Some older policies also exclude or limit coverage for non-organic mental health conditions like depression or anxiety, while still covering cognitive decline from Alzheimer’s or other neurological diseases. If your policy was issued more than a decade ago, it’s worth reviewing the mental health provisions carefully.

Premium Increases and Guaranteed Renewability

Federal law requires qualified long-term care insurance policies to be guaranteed renewable, meaning the insurer cannot cancel your policy or single you out for a rate increase as long as you keep paying premiums.3Office of the Law Revision Counsel. 26 USC 7702B – Treatment of Qualified Long-Term Care Insurance That protection is real, but it doesn’t prevent premium increases altogether.

Insurers can — and regularly do — raise premiums for an entire class of policyholders at once. To do so, they must demonstrate to the state insurance department that the increase is actuarially justified, usually because claims came in higher than originally projected. These rate hikes have been a sore spot across the industry, with some policyholders seeing cumulative increases of 50% or more over the life of their coverage. When a rate increase hits, you generally have options: pay the higher premium, reduce your daily benefit or coverage period to keep premiums stable, or in some cases accept a paid-up policy with reduced benefits.
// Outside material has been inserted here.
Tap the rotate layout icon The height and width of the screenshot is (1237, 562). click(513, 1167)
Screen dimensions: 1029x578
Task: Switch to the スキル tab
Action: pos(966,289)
This risk is one of the strongest arguments for hybrid policies, which lock in premiums at purchase. If you go the traditional route, budgeting for potential increases of 3–5% per year is more realistic than assuming your premium will never change.

Tax Benefits and Medicaid Partnership Programs

Premiums you pay for a qualified long-term care policy may be tax-deductible as a medical expense, subject to age-based limits that the IRS adjusts annually. For 2026, the maximum deductible premium per person is:

  • Age 40 or under: $500
  • Age 41–50: $930
  • Age 51–60: $1,860
  • Age 61–70: $4,960
  • Over age 70: $6,200

These amounts count as medical expenses, which means you can only deduct them to the extent your total medical expenses exceed 7.5% of your adjusted gross income. For most people still working, that threshold is hard to clear. But retirees with significant premiums and other medical costs often benefit. Self-employed individuals can deduct qualified long-term care premiums directly, without clearing the 7.5% floor.

Benefits you receive from a qualified policy are generally excluded from taxable income when paid as reimbursement for actual long-term care expenses.5Internal Revenue Service. Life Insurance and Disability Insurance Proceeds

Separately, most states participate in the Long-Term Care Partnership Program, created by the Deficit Reduction Act of 2005. Partnership-qualified policies offer a powerful Medicaid planning benefit: for every dollar your policy pays out in benefits, you get to protect an additional dollar of assets from Medicaid’s spend-down requirement if you eventually need to apply for Medicaid coverage. For example, if your policy pays $150,000 in claims before the benefit pool runs out, you can keep $150,000 in assets above the normal Medicaid eligibility threshold when applying. The partnership program also shields those protected assets from Medicaid estate recovery after death. Not every policy qualifies — you need to specifically purchase a partnership-certified policy — but for people concerned about both long-term care costs and preserving an inheritance, it’s worth asking about.